The opinion of the court was delivered by

Hebard, J.

Under the plea of nul tiel record, the defendant gave notice that he should rely upon the proof of the same facts set up in his second plea in bar. This is a novelty in pleading, for the plea under which the defendant proposes to give this special matter in evidence, is to be determined by the court, upon an inspection of the record, — ■ while the facts, to be given under the plea, being matter for the consideration of the jury, it would be difficult to see how that mode of defence could be available.

The plaintiff now claims that, as the court found this plea for the plaintiff, they also found the facts offered under that plea against the defendant. But we are not disposed to view it in that light. The whole case shows that no action was had upon that notice; and so far as that notice forms any part of the case, it is to be regarded as a nullity.

Upon the defendant’s second plea in bar, the court rendered judgment for the defendant, which must conclude the case, unless the court committed some error in relation to the law ; for this court can no more revise the judgment of the county court, in relation to matters of fact, than we can the verdict of a jury upon the same facts ; so that we cannot inquire whether the court founded their judgment upon insufficient testimony, if it was legal in its character, and tended to prove the issue.

The case finds that the defendant introduced one Burlin Curtis, who testified, among other things, that, to secure the payment of the note, described in the exemplification, on the first day of October, 1839, the said Curtis and one Roswell Tuttle executed and delivered to the plaintiff their joint and several note for $115,50, including the amount of the said one hundred dollar note and interest, together with the balance of a book account, then and there found due from Curtis to Card on settlement, and that said Card then and there agreed that, on payment of the note signed”by Curtis and Tuttle, both notes should be delivered up to Curtis. *399The ease further finds that Curtis insisted on some written acknowledgment of the foregoing agreement, and on the 28th day of October, 1839, the plaintiff" delivered to said Curtis a paper by him signed as follows :

“ 1 certify that Burlin Curtis has left with me a note for ‘ one hundred dollars, which note I say I will give up if he ‘ pays me a note I hold against himself and Roswell Tuttle of one hundred and fifteen dollars and fifty cents, with use, ‘ when called for.

“I say I will write to him three weeks before I call for the money.”

To this testimony the plaintiff objected, and now asks to have the. judgment reversed, because the court admitted it.
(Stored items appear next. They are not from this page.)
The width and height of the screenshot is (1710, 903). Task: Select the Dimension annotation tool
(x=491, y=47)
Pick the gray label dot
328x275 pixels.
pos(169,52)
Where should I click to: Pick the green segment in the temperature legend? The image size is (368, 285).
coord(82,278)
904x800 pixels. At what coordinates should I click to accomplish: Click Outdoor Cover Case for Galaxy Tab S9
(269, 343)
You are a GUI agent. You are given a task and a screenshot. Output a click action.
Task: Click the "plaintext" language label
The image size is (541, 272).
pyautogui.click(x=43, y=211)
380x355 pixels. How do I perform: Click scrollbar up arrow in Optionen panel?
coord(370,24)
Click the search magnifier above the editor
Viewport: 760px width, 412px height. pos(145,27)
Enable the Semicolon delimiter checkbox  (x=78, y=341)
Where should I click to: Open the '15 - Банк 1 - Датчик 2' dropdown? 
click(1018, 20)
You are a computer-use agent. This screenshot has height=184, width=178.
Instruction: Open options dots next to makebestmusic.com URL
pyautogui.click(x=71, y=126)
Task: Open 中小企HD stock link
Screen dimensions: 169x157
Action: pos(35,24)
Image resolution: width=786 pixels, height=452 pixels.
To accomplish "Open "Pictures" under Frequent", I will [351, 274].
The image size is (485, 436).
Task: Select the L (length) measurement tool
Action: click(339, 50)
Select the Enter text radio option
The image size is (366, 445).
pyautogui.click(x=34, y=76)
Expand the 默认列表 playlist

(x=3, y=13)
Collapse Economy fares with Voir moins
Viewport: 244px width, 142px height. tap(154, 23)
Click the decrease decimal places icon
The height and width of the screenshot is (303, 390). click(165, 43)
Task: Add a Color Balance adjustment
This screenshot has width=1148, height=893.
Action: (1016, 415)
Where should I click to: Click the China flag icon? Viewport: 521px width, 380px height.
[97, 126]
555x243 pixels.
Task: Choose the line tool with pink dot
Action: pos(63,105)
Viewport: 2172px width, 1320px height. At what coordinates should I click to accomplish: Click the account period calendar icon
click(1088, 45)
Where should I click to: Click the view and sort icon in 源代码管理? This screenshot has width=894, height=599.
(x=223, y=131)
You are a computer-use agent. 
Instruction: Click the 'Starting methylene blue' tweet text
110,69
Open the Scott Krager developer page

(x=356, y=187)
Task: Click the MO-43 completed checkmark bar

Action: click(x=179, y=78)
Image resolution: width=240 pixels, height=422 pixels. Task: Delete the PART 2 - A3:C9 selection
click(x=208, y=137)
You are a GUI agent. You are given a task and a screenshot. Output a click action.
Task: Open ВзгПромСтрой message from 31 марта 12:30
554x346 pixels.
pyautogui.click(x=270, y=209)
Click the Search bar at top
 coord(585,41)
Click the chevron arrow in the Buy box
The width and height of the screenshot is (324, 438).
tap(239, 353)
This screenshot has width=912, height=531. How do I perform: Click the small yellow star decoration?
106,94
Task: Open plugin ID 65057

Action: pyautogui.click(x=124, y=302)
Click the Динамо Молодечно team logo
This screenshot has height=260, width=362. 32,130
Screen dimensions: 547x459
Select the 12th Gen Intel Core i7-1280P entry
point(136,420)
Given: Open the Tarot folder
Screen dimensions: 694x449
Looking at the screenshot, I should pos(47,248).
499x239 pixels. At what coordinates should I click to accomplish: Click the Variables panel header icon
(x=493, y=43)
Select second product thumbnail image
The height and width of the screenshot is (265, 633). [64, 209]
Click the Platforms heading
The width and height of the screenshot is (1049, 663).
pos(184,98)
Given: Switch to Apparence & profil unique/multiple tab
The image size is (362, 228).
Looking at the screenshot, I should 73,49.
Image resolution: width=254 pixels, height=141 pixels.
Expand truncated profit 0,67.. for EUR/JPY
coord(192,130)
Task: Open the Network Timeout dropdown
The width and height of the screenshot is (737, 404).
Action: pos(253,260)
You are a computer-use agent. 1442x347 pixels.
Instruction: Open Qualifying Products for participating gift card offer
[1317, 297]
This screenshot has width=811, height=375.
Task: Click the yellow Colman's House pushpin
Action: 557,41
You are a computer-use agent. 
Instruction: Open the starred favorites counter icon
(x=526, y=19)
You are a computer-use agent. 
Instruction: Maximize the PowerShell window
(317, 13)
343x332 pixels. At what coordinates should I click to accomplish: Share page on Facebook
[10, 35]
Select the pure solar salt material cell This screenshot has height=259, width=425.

The testimony of Curtis was admissible, after he was discharged of his interest, as the case finds he was. It does not appear in what way he was discharged, and, for that reason, we cannot judge of the sufficiency of his discharge.

The testimony of Curtis had a tendency to prove the issue ; and his further testimony had a tendency to prove that the one hundred and fifteen dollar note was paid before the trial in this suit. What else Curtis testified to we do not know, as the case finds that he testified to these facts, “among other things.” What these other things were, we have no means of knowing, or how much credit was attached to his testimony. It all seems to be a question of fact, which the court, by the agreement of the parties, have passed upon, and have found that the facts set forth in the defendant’s plea in bar, are true. To say that the proof did not show a payment of the whole sum for which the defendant was liable, is to question the intelligence or the integrity, of the county court for the plea covered the whole ground, and the court found that the plea was proved. It is a question of fact, and in whichever of the particulars named, the county court- might have erred, it is an error that this court cannot correct.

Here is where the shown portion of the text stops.